Wednesday, June 17, 2009

Centipede: friend or foe?


I begin today the following question:


Are centipedes poisonous?


Primo and Seconda were sitting out in front of my parent’s New Jersey house, digging in the dirt and catching bugs. The dirt is about the only thing that my parent’s “country” place has going for it and we like the kids to avail themselves of it when they can. Stuck in the middle of central New Jersey, nowhere near a beach or river or lake, all there really is to do is loll around in the grass and catch creepy crawlers. So Primo and Seconda were blissfully doing that, letting centipedes wriggle around in their palms, and I was recounting this to my mother on the phone since it struck me as one of those very peaceful, lovely moments of a child enjoying simple pleasures, the kind of moment that should warm a grandmother’s heart. Instead she shouted


“What’s the matter with you? Don’t you know centipedes are POISONOUS!!”


“I find that hard to believe,” I retorted, with no basis for argument whatsoever besides good common sense and a compulsion to disagree with my mother.


“No, no, that’s not true,” I repeated.


My mother’s counter-move was, as it always is, putting my father on the phone.


“What do you know about it?” he shouted, “I’m a doctor!!! Do you know how many people I’ve seen in the ER with centipede bites!!”


Now I knew he was shitting me. My dad is a cardiologist and the vast majority of his patients are over 60, not the most likely victim of a poisonous centipede bite. Plus, I don’t think he’s ever administered care in the ER.


“You are maniacs!” I shouted, “CENTIPIEDS ARE NOT POISONOUS!”


I hung up, ran inside, and googled “poisonous centipedes” And guess what readers?


Centipedes are totally fucking poisonous.

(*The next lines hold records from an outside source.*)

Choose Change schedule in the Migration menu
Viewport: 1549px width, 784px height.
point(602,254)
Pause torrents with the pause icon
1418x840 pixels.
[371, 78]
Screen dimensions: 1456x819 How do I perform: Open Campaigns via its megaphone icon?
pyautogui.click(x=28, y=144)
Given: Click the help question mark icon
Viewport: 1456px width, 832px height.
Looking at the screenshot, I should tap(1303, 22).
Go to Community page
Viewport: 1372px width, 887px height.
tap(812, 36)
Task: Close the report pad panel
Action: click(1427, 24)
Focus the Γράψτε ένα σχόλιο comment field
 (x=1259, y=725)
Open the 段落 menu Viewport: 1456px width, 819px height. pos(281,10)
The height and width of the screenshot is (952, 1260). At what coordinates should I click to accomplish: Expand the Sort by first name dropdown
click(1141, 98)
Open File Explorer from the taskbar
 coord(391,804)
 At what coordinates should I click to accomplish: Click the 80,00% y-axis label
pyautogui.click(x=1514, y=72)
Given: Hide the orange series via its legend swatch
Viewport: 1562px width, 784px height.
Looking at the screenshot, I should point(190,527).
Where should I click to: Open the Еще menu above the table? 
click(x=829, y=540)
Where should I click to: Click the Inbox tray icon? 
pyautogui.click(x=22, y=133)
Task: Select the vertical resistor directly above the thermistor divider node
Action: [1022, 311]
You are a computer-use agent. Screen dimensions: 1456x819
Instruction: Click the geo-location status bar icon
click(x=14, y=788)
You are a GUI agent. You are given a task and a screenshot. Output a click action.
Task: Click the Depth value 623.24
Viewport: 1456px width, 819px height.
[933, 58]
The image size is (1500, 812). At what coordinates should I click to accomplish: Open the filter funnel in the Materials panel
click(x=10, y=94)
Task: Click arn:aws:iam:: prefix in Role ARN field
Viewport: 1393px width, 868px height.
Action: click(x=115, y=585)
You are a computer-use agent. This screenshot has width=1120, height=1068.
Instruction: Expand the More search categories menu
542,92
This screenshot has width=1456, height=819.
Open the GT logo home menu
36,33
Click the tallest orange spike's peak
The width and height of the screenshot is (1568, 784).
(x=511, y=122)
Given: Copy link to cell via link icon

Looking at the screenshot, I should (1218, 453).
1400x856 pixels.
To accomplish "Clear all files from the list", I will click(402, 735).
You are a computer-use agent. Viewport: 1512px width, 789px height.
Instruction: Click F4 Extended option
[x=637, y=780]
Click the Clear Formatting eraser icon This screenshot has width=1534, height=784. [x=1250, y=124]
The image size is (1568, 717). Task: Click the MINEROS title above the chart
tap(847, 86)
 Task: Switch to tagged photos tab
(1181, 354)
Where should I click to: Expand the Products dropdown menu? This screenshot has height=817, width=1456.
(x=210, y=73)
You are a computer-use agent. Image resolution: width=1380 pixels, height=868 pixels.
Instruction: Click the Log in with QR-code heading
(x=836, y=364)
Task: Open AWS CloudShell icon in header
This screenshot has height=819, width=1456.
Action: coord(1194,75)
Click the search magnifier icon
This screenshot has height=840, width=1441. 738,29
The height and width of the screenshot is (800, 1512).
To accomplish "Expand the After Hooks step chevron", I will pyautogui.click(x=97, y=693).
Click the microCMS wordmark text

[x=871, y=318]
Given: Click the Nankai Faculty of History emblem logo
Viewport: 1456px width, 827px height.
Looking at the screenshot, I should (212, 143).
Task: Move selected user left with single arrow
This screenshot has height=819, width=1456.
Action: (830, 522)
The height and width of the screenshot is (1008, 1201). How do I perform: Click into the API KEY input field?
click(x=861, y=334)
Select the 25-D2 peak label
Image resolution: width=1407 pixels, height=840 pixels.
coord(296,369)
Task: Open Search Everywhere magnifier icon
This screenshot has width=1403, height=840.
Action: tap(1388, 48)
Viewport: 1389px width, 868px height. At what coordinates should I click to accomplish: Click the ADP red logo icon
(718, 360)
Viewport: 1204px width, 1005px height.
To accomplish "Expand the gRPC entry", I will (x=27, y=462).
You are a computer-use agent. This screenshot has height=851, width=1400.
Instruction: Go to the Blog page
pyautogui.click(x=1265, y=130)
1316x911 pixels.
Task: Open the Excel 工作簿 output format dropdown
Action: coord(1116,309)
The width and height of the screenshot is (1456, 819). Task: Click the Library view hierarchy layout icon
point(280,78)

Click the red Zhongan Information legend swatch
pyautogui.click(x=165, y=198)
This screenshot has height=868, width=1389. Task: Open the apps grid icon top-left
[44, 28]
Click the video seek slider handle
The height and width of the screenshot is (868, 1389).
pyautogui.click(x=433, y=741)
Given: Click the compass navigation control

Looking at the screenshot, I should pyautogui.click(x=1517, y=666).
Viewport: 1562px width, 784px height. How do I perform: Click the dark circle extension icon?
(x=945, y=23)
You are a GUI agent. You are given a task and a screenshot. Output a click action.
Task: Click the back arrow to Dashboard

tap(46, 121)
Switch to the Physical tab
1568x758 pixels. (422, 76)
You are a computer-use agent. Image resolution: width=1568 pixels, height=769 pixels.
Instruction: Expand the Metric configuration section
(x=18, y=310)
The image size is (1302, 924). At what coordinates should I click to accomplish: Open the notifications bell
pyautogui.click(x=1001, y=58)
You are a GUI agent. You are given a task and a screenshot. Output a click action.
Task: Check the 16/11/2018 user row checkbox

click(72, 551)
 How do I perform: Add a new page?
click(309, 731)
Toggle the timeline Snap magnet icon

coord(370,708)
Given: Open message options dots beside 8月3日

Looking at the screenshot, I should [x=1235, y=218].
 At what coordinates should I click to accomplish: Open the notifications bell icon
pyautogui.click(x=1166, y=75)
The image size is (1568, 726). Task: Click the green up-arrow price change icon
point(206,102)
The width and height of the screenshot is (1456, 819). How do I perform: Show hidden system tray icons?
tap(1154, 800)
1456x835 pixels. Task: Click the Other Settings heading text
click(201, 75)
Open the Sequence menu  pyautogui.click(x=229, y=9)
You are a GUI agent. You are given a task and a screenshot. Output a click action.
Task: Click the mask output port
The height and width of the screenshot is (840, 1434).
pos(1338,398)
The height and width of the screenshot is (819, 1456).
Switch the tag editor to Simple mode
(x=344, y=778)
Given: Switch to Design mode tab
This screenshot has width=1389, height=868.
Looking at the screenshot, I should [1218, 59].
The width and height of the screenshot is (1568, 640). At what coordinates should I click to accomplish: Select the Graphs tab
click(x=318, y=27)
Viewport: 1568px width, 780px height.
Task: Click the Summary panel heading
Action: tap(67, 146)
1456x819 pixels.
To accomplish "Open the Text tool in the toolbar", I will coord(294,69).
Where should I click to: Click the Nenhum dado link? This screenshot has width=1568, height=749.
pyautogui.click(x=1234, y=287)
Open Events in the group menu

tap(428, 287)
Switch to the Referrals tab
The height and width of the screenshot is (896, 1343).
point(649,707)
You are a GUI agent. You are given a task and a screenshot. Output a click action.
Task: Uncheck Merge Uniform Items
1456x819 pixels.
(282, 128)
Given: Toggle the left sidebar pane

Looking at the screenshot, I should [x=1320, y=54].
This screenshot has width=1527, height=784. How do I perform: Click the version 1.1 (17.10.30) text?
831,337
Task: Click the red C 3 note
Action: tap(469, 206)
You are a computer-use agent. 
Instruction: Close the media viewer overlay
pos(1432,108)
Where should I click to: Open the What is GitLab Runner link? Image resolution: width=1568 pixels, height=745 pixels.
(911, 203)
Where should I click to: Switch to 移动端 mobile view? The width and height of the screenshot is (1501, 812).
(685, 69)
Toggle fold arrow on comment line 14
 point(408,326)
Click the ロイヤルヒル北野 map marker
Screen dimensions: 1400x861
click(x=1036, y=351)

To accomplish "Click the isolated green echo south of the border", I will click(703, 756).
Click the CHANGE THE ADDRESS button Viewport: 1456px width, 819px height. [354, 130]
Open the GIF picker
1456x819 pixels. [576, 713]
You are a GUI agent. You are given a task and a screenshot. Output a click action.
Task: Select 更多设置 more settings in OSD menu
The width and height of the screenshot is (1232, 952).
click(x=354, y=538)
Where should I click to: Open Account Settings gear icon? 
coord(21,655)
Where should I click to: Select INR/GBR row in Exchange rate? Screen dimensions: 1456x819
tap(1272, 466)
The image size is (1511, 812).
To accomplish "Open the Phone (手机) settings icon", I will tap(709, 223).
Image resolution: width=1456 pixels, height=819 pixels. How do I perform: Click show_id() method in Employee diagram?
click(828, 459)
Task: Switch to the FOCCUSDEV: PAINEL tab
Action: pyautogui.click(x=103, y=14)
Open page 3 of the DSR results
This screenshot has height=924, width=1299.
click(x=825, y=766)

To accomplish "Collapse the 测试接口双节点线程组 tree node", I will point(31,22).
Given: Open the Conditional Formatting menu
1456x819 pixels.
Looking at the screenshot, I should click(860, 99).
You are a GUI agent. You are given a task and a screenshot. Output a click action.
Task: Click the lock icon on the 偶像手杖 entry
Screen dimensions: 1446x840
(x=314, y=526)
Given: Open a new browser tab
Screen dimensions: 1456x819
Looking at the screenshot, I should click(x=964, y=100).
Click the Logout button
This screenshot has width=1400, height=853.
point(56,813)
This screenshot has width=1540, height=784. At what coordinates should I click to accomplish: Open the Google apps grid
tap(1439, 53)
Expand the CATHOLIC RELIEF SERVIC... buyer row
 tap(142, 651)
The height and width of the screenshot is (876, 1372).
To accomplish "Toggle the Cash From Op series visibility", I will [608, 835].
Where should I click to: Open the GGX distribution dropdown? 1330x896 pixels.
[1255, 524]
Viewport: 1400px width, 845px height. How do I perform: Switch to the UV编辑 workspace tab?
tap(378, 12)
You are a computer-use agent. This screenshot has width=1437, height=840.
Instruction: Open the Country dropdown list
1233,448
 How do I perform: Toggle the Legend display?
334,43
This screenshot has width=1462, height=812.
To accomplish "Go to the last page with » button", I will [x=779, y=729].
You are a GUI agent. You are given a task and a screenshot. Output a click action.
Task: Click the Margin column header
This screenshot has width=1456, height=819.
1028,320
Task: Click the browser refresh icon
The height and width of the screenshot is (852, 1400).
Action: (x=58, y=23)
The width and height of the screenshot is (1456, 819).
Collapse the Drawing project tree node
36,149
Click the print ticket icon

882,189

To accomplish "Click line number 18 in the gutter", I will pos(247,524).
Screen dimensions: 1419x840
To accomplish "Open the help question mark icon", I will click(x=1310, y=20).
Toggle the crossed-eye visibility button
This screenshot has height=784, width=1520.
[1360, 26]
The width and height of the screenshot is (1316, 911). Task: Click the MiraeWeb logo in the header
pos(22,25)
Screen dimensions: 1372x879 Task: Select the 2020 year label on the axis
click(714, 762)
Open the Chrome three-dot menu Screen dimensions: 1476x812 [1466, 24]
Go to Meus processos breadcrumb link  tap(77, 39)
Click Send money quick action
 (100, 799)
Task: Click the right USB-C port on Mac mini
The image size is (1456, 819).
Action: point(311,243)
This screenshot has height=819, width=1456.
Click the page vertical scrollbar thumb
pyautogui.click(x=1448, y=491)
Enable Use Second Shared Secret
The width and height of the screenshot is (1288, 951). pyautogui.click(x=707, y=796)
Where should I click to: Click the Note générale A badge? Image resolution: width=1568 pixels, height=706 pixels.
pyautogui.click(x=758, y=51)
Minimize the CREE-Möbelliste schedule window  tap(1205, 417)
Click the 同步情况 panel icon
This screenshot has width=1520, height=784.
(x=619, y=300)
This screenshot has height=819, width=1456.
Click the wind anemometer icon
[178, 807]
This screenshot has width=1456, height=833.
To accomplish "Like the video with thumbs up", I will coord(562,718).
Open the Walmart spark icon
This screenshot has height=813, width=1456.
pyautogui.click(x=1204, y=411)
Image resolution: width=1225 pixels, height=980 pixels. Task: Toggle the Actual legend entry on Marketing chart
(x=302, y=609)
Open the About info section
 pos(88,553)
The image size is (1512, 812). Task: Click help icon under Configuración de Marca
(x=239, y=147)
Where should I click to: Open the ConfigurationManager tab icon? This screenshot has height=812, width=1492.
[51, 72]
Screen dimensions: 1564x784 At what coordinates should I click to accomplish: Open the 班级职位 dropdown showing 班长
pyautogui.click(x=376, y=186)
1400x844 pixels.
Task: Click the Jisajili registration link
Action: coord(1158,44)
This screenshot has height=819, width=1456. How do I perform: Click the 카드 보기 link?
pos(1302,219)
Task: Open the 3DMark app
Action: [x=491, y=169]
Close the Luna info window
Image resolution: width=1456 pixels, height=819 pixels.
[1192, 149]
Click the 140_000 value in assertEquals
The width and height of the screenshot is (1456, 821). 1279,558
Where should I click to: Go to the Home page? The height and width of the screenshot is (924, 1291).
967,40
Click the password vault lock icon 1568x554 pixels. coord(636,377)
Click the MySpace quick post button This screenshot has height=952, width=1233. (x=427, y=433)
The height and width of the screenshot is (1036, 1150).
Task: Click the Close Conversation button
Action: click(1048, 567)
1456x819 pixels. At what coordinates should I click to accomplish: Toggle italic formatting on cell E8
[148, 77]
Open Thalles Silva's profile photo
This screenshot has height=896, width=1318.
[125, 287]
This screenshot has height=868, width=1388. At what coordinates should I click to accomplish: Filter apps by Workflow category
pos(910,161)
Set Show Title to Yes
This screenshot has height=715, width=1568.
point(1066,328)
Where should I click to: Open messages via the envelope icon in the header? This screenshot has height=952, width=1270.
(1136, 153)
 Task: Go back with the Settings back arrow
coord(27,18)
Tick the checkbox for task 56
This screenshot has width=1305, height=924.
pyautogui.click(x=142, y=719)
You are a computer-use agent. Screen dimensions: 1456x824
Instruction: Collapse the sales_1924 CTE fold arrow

Just look at what the Texas Agricultural Extension Service of A and M have to say about them (and who knows better than they, being in Texas and being agro-experts): “Like all centipedes Scolopendra can inflict a painful bite with a pair of poison jaw […] Each walking leg is tipped with a sharp claw capable of making tiny cuts in human skin. A poison may be dropped into the wounds resulting in an inflamed and irritated condition. The best rule of thumb is NEVER HANDLE CENTIPEDES.”


I did not add the capitalization. The Texas Agro people put it in there themselves. Which is to say they feel very strongly about it.


Shit.


That leads me to my next question:


Are the wriggly, many-legged creatures my kids play with even centipedes?


I mean, the website describes centipedes as “fast and ferocious predators” and a snail could beat the suckers my son was playing with to the finish line. Unfortunately, since I am not technologically savvy, it did not occur to me to take a picture of the creature at hand, so there is now no way to settle the matter. I will say this: Primo ran inside a minute later, exclaiming, “Seconda squashed the centipede and then I smushed him and all this green liquid came out! Which is lucky because green is my favorite color!


Poisonous or not, green liquid is nothing to mess with.


“Go wash your hands right now!” I ordered.